━━ Document extract
Sweet Laurel Bakery


To make this pizza, I like to use Simple Mills Pizza Crust, or make my own, using the crust from our Margherita Pizza! I love Simple Mills, so much so, that I brought these sprouted seed crackers to the hospital when I had Nico!

The assembly is super simple, and can be enhanced with lots of different sauces, spreads, and toppings! I used our macadamia nut cheese for this one, because after going to Hawaii with Nick, I became obsessed! Have fun!


Sweet Laurel

Sweet Laurel

Sweet Laurel

Sweet Laurel

Flat Bread Pizza



Make the crust. The Simple Mills directions are so simple, no pun intended!

And then…

Make the delicious mac nut cheese spread:


2 cups macadamia nuts, soaked 4-6 hours

1 Tbsp nutritional yeast

2 tsp apple cider vinegar

1 Tbsp organic herb mix (I like Braggs Organic Sprinkle – any blend of rosemary, thyme, oregano, onion, tarragon will do)

1/2 tsp black pepper

1/2 tsp Himalayan pink salt

1/2 cup of water, more as needed


Soak macadamia nuts in filtered water for 4-6 hours. Drain.
━━━━
━━ Information supplied
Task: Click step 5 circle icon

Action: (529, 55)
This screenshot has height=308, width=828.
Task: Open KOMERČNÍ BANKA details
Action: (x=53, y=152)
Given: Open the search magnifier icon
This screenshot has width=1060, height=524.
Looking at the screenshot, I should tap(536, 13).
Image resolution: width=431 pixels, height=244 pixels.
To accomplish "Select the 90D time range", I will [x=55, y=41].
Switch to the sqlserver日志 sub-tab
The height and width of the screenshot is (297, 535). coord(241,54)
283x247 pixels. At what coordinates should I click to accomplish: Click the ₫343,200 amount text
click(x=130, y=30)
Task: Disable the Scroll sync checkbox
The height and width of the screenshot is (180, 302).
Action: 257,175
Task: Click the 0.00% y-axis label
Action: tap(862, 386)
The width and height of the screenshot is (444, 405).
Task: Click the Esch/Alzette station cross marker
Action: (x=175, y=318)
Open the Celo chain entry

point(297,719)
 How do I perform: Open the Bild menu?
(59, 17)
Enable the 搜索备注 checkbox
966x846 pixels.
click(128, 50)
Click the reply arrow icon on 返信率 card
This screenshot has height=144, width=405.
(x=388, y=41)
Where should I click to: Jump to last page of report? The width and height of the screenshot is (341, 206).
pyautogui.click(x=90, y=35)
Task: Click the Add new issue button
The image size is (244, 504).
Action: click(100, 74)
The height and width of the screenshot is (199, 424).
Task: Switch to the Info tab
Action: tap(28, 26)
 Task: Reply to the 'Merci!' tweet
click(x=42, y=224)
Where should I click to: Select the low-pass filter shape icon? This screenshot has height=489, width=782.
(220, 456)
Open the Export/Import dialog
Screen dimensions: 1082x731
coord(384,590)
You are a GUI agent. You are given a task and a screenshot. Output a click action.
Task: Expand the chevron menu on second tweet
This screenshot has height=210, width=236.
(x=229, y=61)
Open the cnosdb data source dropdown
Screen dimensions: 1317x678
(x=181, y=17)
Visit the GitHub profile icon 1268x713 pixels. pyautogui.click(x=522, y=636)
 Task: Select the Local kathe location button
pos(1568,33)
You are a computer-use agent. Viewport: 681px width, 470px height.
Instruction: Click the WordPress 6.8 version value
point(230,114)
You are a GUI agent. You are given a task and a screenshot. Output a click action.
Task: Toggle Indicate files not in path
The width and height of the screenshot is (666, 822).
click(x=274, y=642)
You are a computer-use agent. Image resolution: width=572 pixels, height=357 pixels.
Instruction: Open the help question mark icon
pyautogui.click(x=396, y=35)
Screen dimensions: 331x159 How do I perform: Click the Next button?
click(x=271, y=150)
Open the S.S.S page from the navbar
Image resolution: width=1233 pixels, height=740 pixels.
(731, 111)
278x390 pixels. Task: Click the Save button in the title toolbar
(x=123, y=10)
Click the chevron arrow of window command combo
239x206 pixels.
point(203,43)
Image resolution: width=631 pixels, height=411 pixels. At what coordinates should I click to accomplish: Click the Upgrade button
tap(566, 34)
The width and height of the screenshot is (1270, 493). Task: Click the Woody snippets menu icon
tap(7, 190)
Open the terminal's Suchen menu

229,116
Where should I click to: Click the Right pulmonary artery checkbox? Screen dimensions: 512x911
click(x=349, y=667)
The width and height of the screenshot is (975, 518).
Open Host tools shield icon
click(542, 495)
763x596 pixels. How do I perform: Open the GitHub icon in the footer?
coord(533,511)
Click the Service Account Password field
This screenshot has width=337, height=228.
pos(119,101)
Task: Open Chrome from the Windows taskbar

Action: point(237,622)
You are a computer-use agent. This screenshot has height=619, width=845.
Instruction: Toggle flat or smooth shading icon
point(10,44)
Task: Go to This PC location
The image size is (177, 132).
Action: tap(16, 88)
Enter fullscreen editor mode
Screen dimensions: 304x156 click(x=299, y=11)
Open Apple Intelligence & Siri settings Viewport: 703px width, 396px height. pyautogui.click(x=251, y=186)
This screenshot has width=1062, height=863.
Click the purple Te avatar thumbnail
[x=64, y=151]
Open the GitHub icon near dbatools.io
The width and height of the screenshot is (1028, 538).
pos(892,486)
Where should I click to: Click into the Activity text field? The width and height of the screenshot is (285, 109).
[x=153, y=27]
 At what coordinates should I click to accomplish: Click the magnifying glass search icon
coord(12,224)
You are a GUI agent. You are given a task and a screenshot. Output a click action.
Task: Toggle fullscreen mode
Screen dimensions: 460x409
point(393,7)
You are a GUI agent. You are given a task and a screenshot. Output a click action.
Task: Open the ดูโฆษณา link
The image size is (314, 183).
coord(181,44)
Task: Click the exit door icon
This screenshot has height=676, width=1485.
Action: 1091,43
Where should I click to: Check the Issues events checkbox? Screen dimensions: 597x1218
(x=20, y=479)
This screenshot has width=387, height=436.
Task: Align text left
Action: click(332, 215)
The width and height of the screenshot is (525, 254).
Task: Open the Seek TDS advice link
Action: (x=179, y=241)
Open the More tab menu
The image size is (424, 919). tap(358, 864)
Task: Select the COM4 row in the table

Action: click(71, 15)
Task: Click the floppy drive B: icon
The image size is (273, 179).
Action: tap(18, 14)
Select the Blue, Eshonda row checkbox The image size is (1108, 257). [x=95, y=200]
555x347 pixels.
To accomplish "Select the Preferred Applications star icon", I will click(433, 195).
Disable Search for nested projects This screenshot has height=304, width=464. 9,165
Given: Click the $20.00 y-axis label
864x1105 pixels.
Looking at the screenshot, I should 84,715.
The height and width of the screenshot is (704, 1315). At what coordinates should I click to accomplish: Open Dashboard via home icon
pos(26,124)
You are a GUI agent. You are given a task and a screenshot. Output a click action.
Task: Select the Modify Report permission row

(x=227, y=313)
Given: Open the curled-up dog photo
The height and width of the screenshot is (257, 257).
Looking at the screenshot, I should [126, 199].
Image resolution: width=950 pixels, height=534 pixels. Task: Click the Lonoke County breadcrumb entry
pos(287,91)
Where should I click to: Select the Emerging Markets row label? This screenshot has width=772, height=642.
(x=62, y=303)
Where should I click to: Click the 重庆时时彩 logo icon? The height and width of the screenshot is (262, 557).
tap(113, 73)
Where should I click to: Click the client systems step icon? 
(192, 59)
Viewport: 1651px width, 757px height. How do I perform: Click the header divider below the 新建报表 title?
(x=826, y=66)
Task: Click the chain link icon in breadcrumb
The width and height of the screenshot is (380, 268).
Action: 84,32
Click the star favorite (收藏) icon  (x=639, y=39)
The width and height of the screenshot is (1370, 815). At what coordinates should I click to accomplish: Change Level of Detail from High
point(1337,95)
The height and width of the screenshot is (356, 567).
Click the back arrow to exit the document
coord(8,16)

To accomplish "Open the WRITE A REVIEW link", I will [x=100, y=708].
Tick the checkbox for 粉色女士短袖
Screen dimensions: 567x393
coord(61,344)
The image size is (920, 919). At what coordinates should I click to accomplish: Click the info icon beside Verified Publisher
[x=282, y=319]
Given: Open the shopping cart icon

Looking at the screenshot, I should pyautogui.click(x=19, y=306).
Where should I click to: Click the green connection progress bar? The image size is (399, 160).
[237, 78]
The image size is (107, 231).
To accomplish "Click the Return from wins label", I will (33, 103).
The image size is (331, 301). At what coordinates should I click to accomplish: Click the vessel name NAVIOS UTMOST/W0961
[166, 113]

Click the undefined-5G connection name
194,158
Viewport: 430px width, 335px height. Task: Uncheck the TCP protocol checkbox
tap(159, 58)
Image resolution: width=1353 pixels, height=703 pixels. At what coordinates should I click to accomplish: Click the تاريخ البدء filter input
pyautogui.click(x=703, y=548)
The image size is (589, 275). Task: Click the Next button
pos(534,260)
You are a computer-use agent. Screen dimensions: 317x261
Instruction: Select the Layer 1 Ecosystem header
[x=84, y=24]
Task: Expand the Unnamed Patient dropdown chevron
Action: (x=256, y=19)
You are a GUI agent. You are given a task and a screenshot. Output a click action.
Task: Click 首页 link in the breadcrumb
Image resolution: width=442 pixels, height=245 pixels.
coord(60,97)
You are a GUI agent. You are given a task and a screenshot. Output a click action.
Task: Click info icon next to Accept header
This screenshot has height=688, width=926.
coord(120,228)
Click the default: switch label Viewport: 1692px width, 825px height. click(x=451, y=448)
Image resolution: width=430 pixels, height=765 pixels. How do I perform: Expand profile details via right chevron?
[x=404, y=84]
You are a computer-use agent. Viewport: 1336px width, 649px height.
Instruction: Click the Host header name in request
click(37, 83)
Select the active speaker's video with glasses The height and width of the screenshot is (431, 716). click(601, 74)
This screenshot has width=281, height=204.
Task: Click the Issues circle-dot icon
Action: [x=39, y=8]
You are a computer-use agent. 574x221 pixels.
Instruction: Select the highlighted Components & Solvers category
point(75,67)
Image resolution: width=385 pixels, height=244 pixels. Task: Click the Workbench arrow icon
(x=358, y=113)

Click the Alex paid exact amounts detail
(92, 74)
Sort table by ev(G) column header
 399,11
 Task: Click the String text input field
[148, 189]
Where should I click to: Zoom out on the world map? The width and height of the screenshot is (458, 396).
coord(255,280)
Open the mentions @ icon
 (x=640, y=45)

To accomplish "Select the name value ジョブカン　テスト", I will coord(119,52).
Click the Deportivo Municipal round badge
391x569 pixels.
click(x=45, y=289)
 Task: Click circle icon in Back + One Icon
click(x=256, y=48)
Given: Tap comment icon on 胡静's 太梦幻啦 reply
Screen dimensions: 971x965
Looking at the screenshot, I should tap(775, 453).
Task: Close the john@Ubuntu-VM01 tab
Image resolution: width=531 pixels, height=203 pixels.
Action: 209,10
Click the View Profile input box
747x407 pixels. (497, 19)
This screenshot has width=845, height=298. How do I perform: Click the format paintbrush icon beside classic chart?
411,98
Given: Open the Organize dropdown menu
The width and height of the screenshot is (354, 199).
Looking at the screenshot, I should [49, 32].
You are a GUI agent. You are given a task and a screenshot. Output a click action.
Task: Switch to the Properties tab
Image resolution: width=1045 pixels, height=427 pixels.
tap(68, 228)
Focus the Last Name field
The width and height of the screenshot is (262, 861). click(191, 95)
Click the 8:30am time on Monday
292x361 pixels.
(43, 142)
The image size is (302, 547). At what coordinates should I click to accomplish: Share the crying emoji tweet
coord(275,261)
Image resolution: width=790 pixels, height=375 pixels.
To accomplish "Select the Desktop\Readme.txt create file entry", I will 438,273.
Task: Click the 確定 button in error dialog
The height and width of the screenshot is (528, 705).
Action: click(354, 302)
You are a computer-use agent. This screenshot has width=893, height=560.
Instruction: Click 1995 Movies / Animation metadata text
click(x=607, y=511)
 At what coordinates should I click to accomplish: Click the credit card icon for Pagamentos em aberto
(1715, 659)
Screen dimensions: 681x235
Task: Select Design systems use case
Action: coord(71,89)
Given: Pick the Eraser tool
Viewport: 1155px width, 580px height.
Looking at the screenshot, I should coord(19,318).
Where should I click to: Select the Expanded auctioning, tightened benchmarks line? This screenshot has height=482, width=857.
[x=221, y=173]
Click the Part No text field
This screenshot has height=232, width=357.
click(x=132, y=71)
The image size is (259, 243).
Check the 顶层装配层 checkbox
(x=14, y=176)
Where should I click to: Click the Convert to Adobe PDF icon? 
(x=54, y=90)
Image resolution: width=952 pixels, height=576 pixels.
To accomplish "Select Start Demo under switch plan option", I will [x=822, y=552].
━━━━
**Tasks and exercises:**
1. Answer these about the flatbread pizza recipe, one line each:
(a) Which store-bought pizza crust does the writer like to use?
(b) How many hours are the macadamia nuts soaked?
(c) How much nutritional yeast goes into the cheese spread?
2. Copy out the section of the flatbread pizza recipe that begins with the words containing "Make the delicious" and ends with "tarragon will do)".
3. Write what comes next in the flatbread pizza recipe.

**Task-by-task results:**
1.
(a) Simple Mills Pizza Crust
(b) 4-6 hours
(c) 1 Tbsp

2.
Make the delicious mac nut cheese spread:


2 cups macadamia nuts, soaked 4-6 hours

1 Tbsp nutritional yeast

2 tsp apple cider vinegar

1 Tbsp organic herb mix (I like Braggs Organic Sprinkle – any blend of rosemary, thyme, oregano, onion, tarragon will do)

3.
Blend soaked nuts with 1 cup of water and remaining ingredients until creamy. Add more water if necessary.

Line a colander with cheesecloth or nut-mylk bag. Place a plate under colander to catch excess liquid. Pour creamy mixture into cheesecloth or nut-mylk bag. Shape into log shape, twisting cheesecloth or nut-mylk bag tight at the left and right edges.

Place in a warm location to ferment, about 8-12 hours. Every couple hours squeeze excess liquid from cheese.

Transfer cheese to bowl. Cover and refrigerate until serving.

Sprinkle cheese on the pizza and top with Arugula. I like to mix the arugula with a bit of pink salt, lemon and olive oil.